# Boarding vs. Home Sitting



## Shannon and Em (Sep 5, 2004)

I have two pet pigeons who saty in the home in separate cages. When I am home I let them out and they walk and fly around (about 3-4 hours per day). During the time I am at work or sleeping they stay in their cage. I am going away for the holidays for 12 days. For short trips I usually have a pet sitter come into the home in the morning and the evening to cover/uncover their cage and change the water and food. However, this is a much longer time period than the other trips. I have the opportunity to board them however it would be outside in a pen. The pen would have been previously occupied by toher birds (doves). However, they would have a larger space to walk and fly. What would be better - home in a familar and people-clean enviormenment but staying in their cage or in a larger pen where they can move around more but not familar and not in a home enviornment? I could pay the pet sitter more to let them out every three days for 30 minutes but this gets expensive. Would this frequency be enough? Please help.


----------



## Skyeking (Jan 17, 2003)

Hello there,

Thank you for your consideration of your pets when leaving for holiday trips.

You must decide what is in the best interest of your birds. 

If you are seriously considering taking them out of their familiar home, you must take some time to prepare them. 

Do they adjust easily to a new environment or are they stressed out? Do they get along with strangers or do they need a period of time to adapt? Have you taken them on a trial run at the boarding house to see how they react, ever left them there for any length of time before, and not to mention have they passed the cleanliness test?

They are already familiar with their home and may be used to being left, but taking them to a different place, they may feel like you are finding them a new home.


----------



## Maggie-NC (Jun 22, 2005)

I would be concerned about how clean the cage is at the boarding site. Would there be any residual bacteria, mites, etc. that could affect your pigeons. If you are satisfied with the care your sitter provides, I would think they would be happier in their usual environment.

Maggie


----------



## TerriB (Nov 16, 2003)

From my little experience, pigeons' main focus is their familiar home...even more important than their mate. It would probably be less stressful for them to be at home, than to go to a strange place, regardless of having more flying room. Just my opinion.


----------



## pdpbison (Mar 15, 2005)

Yes, I agree...for them to remain at Home would be the least stressful and least liable to expose them to any illnesses or mites or who knows what, and so on, which other accomidations could do.

If it was me, I would just leave their Cages open, and instruct whomever is to stop bye now and then to mind their free flying, fix interior doors either to be closed or fixed open and for the sitter visitor to make sure they mind these things...and for them to change out the Seeds and Water in their Cages for the duration of one's being away.

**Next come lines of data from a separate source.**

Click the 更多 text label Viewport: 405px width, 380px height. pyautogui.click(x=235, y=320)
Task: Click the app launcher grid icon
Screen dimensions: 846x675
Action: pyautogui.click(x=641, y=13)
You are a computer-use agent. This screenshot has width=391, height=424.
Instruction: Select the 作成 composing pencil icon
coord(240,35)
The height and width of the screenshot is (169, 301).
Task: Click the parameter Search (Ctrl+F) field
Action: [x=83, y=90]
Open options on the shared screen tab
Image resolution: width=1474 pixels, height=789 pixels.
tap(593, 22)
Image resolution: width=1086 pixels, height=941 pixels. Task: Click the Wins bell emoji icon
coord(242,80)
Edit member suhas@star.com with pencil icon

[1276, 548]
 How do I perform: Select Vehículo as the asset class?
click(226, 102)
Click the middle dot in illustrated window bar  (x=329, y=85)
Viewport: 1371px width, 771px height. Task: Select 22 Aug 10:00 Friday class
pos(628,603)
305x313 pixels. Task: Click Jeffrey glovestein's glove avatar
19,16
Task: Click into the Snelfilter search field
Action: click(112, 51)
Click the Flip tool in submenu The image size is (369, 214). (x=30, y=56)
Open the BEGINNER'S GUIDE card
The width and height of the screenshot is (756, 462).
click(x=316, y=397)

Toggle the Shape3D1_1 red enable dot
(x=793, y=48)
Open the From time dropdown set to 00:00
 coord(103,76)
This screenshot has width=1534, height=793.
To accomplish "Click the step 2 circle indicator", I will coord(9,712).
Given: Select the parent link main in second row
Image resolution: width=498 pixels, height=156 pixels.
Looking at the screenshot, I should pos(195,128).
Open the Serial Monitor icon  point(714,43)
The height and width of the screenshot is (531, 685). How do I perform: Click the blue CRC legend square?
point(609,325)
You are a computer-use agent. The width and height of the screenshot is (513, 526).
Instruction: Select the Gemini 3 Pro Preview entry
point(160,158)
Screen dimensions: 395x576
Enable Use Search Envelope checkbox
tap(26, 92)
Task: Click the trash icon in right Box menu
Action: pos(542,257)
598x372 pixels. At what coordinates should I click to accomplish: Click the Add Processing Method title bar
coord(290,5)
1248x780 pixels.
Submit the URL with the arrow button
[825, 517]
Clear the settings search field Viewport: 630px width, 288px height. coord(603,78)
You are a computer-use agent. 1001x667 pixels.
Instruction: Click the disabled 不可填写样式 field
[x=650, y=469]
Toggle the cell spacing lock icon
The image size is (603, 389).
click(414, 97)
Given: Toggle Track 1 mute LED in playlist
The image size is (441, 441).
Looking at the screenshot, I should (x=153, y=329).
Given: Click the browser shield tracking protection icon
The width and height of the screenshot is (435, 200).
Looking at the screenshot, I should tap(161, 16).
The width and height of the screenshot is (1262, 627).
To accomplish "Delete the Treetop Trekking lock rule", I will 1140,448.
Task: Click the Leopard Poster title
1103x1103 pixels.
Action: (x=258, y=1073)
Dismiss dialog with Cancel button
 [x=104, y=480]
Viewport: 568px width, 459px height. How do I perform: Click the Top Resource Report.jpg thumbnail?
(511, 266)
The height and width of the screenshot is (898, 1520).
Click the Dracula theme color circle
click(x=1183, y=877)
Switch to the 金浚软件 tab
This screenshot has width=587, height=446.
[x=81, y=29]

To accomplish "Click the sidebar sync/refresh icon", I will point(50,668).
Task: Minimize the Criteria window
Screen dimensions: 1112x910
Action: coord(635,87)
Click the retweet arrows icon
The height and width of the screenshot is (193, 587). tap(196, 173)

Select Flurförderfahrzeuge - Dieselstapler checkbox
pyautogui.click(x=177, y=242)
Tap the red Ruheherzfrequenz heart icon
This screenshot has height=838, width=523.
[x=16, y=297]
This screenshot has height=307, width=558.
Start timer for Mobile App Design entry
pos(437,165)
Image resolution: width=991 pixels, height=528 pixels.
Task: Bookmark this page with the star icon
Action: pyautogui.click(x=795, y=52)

Might have a few poops here and there, and do a little survey of Bird-Proofing ( Bathroom Toilet lids "down" and bathroom doors "closed"...lamps or art objects placed on the floor instead of on mantles and shelf tops and so on...

Maybe have the Sitter set a warm pan-bath for them a time or two...

Phil
Las Vegas


----------



## feralpigeon (Feb 14, 2005)

Hi Shannon & Em,

I would agree regarding the concerns about the loft/pen situation and possible exposure to organisms that linger there. The home care sounds good, and has worked for you in the past, maybe there are some modifications you could make to the overall design/structure that would work better for this situation. Also,
if you have a friend that would be willing to do this for you, maybe you could do a trade w/them in return. Another thought, are there members here that are close by to you that might be willing to help in exchange for the same in return @ future date?? One never knows....

fp


----------



## upcd (Mar 12, 2005)

*Home is best*

but if you must take them to be care for outside the home. Have they been vaccicated and do they have a clean bill of health? They need to be protected angainst any diseases.


----------



## Victor (Dec 18, 2004)

Hi Shannon and Em,
I "flew" in here a bit late but I can see you got some terrific advice. It seems the ruling is keep the babies at home. i agree that the situation would be a lot less stressful for them to stay in familiar surroundings.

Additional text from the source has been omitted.